Rückruf-Aktionen auf Rekordniveau
Autohersteller stecken in der Elektronikfalle

Entgegen den Qualitätsbeteuerungen der Automobilhersteller werden immer mehr Autos wegen gravierender Mängel zurück in die Werkstätten gerufen. Besonders ärgerlich: Vor allem neue Modelle zeigen sich anfällig. Das zeigt sich in Pannenstatistiken ebenso wie bei den Rückrufen.

FRANKFURT. „Die Autofirmen verlegen die Testfahrten immer öfter zu ihren Kunden“, mahnt daher ein Branchenkritiker. So wurden in Deutschland 2003 deutlich mehr als eine Million Autofahrer von ihrem Autohersteller aufgefordert, ihren Wagen für technische Korrekturen in die Werkstatt zu bringen – kein Hersteller ist davon ausgenommen.

Allein das Kraftfahrt-Bundesamt (KBA) wurde bei 144 Rückrufaktionen mit insgesamt 939 884 Fahrzeugen eingeschaltet – vor zehn Jahren gab es nur 35 Rückrufe. Dabei werden die Flensburger bei weitem nicht in allen Fällen eingeschaltet. Die eigentliche Quote liegt also deutlich höher. Annähernd die Hälfte der vom KBA erfassten Rückruf-Aktionen betreffen Fahrzeuge, die maximal zwei Jahre alt sind. Das zeigt, dass nicht etwa Verschleißerscheinungen die Mängelliste anführen, sondern offensichtlich Konstruktions- oder Produktionsmängel. Für die so genannten Gewährleistungspflichten gegenüber den Kunden müssen die Autokonzernen weltweit Milliardensummen zurücklegen.

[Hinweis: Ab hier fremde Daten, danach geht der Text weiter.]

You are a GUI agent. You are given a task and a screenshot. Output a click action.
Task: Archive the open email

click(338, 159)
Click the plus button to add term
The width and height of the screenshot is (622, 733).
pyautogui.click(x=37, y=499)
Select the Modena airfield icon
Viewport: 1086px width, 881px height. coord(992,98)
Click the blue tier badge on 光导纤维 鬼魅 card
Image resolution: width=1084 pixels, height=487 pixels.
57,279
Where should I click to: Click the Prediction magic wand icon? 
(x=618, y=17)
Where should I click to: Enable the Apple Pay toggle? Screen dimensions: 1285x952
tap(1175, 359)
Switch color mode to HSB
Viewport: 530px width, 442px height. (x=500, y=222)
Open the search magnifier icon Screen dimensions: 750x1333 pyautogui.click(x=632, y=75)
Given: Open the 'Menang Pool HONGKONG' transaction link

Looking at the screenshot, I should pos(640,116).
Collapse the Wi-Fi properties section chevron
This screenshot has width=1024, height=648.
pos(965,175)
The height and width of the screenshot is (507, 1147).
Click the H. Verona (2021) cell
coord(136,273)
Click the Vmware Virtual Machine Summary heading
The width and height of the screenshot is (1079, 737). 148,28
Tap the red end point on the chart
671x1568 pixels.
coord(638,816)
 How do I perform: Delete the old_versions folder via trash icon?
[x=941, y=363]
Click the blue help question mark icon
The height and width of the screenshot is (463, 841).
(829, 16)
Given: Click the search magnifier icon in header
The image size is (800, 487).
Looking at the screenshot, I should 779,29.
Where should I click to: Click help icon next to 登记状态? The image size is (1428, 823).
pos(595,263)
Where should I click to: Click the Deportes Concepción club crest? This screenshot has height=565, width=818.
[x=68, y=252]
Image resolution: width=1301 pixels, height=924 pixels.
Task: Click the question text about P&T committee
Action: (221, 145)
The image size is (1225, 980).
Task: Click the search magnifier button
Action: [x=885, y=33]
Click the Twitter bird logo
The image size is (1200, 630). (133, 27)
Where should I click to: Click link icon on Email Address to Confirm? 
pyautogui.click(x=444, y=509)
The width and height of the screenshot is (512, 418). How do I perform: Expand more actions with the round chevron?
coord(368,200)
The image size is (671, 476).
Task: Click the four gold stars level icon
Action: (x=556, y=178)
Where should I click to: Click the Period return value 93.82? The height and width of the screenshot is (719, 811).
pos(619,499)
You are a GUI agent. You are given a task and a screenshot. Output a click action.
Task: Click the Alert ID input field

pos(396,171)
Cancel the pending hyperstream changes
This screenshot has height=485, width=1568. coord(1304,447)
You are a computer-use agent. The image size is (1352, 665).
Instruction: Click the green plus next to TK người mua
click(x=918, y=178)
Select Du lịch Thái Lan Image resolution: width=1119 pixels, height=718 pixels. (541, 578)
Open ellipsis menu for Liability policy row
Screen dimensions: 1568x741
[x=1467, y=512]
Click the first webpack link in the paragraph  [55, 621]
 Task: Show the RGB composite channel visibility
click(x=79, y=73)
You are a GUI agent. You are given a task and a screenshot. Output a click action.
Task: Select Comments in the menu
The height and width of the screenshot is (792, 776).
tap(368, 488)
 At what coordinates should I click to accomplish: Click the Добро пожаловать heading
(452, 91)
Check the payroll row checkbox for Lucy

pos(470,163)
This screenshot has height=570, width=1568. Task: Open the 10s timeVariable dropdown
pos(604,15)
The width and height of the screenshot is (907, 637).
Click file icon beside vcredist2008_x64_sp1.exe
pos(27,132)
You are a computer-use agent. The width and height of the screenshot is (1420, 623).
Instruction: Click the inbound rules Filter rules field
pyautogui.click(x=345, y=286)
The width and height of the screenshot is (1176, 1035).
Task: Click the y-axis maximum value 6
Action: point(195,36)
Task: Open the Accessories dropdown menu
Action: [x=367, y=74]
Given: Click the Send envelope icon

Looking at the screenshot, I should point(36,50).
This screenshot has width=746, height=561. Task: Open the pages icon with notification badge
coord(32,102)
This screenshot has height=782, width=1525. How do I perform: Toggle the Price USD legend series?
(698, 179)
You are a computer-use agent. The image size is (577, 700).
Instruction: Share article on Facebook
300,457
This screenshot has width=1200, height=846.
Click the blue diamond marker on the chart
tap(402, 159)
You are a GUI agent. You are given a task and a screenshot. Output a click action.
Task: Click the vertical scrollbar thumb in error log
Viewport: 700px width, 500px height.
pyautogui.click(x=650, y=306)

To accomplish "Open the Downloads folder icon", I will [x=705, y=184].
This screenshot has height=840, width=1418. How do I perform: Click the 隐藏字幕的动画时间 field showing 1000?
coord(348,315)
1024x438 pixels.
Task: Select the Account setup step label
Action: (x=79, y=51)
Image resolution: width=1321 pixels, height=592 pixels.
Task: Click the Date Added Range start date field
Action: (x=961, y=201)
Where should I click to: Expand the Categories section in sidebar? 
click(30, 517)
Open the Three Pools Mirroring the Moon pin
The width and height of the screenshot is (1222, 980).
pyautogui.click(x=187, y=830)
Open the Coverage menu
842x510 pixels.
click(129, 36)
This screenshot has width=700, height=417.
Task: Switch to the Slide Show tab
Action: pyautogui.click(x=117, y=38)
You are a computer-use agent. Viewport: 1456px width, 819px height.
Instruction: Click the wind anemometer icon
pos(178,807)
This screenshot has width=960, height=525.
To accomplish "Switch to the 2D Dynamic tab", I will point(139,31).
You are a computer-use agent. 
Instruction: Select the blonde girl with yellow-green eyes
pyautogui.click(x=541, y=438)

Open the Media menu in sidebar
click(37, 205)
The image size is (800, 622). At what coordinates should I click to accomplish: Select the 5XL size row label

Doch trotz der wachsenden Zahl der Rückrufe scheinen die Schadenssummen absolut nicht zu steigen: „In der Tendenz fahren die Firmen ihre Rückstellungen für Gewährleistungen sogar zurück“, sagt Autoanalyst Erik Burgold von der BHF-Bank. Die Gründe für die größere Anfälligkeit der Autos sieht Burgold nicht etwa in einem sinkenden Qualitätsbewusstsein der Autohersteller, sondern in der wachsenden Komplexität der Fahrzeuge, der Ausweitung der Modellpaletten und den kürzeren Modellzyklen.